Enfim, os problemas do próximo governo não dizem respeito à inexistência de um diagnóstico, mas sim à provável ausência de um ambiente político favorável para que as medidas necessárias sejam implementadas, visto que o país, mais uma vez, deverá sair politicamente dividido após as eleições. Sem o reequilíbrio das contas públicas é impossível cogitar-se o aumento dos investimentos em saúde, educação, segurança pública, transportes etc. Sem o reequilíbrio das contas públicas, o país irá se tornar ingovernável e a administração pública entrará em colapso, seja qual for o governante eleito.”

E o que você vai fazer para isso, para além do voto?

“A Contas Abertas, entidade que coordeno, foi criada há 13 anos com o objetivo de fomentar a transparência, o acesso à informação e o controle social. Acredito que o controle da sociedade em relação à gestão pública aprimora a qualidade e a legalidade do gasto. Nos próximos quatro anos, pretendemos incentivar a atuação de “Indivíduos Não Governamentais” ou “Vigilantes da Gestão” em todo o país. No momento já existem 1.300 cidadãos em todos os estados (exceto no Acre) dispostos a acompanhar as gestões estaduais e municipais, mesmo não possuindo uma organização empresarial, um CNPJ, salas, telefones. São pessoas que estão transformando indignação em ação.

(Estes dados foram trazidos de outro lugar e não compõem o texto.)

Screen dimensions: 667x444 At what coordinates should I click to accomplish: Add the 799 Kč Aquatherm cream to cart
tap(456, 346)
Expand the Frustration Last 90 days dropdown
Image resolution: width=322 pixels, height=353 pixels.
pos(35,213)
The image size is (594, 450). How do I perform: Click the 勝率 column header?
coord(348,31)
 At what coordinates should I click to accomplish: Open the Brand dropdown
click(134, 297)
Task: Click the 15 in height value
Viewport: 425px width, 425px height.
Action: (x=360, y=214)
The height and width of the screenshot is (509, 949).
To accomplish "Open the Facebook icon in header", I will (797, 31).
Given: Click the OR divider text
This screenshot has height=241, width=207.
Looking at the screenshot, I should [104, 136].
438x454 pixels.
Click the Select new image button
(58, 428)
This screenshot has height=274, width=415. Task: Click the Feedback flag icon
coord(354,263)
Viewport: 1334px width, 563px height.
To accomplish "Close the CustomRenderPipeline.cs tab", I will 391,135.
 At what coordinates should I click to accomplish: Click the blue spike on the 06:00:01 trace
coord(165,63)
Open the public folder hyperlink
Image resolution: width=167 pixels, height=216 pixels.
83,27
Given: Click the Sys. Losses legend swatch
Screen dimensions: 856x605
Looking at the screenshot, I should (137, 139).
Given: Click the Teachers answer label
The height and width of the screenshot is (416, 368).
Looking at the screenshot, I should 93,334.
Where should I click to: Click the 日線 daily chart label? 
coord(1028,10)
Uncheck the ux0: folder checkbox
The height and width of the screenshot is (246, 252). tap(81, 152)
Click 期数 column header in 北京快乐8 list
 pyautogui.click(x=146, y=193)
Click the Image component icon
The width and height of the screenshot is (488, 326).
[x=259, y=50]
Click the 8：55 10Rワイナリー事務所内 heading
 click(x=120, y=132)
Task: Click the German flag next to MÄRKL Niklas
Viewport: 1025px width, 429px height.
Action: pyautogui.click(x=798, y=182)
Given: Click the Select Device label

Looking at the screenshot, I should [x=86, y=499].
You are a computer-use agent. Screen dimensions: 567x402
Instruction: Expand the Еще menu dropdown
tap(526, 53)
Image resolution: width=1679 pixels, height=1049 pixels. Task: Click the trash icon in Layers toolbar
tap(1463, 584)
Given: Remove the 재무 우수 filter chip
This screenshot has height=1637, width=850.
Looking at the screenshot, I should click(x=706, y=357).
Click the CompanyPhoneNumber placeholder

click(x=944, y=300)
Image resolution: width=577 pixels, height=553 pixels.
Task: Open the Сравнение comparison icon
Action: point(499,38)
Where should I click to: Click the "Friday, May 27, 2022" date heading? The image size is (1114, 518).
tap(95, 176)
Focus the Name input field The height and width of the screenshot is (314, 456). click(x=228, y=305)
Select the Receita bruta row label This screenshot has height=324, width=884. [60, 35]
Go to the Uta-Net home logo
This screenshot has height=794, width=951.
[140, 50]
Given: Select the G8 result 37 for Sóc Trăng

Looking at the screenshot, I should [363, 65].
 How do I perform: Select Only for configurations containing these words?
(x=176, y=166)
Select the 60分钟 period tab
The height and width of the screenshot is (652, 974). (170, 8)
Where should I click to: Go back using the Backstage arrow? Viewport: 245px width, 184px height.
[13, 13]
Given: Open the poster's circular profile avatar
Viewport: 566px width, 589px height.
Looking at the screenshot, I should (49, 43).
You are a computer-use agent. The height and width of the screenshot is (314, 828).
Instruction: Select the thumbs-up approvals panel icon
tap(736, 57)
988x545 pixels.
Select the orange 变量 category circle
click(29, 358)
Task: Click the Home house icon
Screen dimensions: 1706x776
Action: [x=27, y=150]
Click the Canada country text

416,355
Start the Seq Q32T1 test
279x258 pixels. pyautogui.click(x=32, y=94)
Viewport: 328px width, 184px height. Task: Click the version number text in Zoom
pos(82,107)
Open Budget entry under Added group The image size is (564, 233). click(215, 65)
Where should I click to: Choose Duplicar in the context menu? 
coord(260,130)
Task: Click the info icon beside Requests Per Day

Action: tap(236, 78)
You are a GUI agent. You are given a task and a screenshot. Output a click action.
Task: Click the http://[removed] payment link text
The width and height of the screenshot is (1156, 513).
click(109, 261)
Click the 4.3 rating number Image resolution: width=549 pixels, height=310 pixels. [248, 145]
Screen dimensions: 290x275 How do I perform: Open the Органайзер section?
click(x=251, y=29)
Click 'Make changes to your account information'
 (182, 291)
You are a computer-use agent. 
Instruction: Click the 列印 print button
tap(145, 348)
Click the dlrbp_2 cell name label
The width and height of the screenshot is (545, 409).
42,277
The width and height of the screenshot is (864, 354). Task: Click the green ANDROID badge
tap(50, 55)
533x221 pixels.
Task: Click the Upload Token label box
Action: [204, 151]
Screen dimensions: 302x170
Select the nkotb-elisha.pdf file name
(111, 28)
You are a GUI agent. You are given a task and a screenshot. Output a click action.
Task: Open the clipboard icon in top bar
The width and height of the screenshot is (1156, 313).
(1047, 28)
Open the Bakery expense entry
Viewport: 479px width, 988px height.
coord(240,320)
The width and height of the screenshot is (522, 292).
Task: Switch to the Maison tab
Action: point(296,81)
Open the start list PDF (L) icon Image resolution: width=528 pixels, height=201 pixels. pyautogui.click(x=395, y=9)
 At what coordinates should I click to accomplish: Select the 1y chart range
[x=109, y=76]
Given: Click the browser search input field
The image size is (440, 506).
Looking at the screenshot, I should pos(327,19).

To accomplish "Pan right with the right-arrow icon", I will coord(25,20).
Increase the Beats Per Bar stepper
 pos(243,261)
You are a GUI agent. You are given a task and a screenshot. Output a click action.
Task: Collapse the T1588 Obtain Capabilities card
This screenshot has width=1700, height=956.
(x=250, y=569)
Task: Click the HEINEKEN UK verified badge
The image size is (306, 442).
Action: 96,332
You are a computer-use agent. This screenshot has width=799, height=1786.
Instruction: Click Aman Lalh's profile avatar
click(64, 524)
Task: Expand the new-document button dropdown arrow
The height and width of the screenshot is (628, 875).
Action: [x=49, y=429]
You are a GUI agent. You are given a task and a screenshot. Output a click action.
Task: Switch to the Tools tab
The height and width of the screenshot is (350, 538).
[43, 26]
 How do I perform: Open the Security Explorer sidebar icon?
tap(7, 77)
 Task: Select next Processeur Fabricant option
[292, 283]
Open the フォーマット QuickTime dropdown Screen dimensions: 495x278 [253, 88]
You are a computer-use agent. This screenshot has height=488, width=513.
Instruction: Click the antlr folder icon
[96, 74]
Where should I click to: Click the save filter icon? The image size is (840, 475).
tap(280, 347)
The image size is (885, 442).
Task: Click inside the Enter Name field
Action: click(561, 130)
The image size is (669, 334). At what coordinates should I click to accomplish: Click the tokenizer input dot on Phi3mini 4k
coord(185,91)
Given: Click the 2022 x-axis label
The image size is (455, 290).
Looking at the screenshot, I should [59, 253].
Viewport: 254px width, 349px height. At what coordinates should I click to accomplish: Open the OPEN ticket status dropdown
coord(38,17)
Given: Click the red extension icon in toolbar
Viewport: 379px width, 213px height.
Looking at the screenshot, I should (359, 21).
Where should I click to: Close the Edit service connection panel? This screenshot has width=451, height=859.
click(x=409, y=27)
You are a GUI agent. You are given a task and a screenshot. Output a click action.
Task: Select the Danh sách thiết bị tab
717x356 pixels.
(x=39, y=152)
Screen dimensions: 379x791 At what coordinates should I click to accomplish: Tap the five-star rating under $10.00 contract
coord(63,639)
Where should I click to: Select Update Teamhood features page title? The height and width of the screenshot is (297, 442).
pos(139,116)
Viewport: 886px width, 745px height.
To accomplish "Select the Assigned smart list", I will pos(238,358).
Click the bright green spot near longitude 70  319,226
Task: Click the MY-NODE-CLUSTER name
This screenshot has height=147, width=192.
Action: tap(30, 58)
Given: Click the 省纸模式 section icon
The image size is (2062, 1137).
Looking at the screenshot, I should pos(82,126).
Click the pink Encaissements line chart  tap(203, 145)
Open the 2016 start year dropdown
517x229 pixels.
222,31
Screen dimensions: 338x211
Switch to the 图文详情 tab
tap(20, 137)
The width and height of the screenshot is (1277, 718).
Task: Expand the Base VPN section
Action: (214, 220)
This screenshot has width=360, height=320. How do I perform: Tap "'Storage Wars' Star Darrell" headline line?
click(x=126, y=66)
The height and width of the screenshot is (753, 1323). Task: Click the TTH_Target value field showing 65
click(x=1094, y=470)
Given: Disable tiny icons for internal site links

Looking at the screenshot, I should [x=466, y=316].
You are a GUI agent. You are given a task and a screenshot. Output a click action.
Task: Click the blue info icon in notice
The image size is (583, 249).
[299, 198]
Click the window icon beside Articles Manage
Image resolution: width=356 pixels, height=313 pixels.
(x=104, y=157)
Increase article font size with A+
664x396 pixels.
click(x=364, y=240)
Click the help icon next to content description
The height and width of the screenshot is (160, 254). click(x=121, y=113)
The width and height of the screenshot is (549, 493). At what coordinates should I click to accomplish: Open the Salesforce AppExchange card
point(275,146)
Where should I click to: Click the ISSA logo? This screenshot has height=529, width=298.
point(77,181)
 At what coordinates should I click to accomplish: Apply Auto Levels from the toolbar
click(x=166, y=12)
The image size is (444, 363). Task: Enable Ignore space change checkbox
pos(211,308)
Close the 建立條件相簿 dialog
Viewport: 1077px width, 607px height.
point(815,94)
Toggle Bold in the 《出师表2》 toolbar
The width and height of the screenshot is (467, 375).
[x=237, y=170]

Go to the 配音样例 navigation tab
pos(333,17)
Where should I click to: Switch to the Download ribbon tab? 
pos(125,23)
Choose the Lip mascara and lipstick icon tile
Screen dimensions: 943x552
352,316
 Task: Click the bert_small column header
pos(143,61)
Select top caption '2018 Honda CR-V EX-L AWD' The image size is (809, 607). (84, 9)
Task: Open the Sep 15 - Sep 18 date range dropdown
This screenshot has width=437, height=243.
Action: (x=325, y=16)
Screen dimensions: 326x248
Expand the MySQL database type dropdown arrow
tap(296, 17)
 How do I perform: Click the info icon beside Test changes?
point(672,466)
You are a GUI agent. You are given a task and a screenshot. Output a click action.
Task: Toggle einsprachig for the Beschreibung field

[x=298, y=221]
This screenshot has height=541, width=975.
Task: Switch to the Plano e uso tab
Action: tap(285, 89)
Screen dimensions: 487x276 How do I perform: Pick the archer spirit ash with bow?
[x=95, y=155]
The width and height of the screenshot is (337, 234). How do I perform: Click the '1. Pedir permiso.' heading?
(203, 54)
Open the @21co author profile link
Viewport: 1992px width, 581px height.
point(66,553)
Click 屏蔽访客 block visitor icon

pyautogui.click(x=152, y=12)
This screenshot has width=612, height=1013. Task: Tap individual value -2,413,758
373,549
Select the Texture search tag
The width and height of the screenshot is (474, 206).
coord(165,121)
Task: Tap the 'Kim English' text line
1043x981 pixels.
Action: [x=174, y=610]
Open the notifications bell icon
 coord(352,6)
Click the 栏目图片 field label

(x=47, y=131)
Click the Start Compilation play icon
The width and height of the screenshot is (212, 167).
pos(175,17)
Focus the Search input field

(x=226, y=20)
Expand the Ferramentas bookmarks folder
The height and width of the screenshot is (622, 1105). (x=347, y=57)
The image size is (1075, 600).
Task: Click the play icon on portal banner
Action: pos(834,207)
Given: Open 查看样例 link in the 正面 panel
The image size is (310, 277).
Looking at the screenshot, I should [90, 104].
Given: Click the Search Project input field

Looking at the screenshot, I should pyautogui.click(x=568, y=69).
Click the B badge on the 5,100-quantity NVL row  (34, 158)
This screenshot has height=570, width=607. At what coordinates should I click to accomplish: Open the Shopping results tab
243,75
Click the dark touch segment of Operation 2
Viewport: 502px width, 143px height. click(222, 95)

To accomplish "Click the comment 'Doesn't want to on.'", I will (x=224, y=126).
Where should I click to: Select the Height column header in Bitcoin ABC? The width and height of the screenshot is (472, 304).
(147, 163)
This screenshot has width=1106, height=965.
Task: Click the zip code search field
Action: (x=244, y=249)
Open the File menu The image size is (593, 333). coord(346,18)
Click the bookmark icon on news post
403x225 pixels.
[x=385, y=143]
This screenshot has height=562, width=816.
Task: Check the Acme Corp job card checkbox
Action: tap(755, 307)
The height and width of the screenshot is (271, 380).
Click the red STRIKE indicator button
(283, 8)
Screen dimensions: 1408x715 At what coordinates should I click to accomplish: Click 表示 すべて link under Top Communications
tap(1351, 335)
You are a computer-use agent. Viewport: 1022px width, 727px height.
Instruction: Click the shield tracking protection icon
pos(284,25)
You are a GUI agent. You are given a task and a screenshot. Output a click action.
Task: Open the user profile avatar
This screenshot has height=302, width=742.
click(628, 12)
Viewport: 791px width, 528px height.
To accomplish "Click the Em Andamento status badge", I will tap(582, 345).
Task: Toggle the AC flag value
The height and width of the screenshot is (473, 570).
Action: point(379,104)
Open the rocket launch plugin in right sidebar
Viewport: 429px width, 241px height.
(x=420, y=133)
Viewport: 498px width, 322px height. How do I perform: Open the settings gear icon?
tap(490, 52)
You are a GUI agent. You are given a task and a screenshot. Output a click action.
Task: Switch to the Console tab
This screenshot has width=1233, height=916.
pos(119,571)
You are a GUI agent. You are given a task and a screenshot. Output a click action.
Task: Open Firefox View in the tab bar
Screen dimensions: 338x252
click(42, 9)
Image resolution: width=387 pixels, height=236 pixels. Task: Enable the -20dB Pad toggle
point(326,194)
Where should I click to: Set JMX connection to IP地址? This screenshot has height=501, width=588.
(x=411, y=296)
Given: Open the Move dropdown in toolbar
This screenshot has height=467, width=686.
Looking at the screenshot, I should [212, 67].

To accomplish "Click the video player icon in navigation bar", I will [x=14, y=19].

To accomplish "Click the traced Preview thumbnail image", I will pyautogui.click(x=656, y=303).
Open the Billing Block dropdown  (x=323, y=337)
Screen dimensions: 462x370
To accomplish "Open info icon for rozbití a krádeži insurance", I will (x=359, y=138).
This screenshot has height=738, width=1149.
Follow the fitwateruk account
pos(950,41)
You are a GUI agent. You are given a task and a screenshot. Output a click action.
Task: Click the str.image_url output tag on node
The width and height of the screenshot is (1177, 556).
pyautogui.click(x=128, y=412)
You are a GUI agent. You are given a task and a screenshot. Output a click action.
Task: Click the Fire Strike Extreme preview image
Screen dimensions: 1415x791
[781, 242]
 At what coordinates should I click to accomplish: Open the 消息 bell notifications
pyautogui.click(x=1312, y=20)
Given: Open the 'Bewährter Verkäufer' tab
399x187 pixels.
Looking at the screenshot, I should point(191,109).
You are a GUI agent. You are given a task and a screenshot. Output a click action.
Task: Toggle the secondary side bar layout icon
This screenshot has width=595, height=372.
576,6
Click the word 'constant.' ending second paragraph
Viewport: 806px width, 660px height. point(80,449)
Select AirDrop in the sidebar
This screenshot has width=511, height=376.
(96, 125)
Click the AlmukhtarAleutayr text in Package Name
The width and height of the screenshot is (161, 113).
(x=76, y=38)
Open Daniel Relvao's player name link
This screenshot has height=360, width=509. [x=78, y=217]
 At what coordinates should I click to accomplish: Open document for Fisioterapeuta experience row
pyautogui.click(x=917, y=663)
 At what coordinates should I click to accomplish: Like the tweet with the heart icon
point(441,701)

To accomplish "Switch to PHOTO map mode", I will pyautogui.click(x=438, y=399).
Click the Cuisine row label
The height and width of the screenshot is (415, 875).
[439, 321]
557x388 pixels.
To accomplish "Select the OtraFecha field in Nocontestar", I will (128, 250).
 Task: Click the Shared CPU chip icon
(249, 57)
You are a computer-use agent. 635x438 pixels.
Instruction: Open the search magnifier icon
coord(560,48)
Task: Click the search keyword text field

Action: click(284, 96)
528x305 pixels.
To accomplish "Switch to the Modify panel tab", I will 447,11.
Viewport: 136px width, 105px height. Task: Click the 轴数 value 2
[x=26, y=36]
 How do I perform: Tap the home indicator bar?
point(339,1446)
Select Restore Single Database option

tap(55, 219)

Além disso, participaremos ativamente – tal como já estamos fazendo – da campanha Unidos Contra a Corrupção, difundindo 70 novas medidas de combate à corrupção criadas por 378 entidades da sociedade civil e aproximadamente 200 colaboradores. O trabalho foi coordenado pela Transparência Internacional e pela FGV. A campanha lançará no dia 31, no site citado, informações sobre os candidatos à Câmara dos Deputados e ao Senado que possuem passado limpo, têm compromisso com a democracia e apoiam as novas 70 medidas. Será uma forma de orientar o eleitor para que vote de forma consciente.”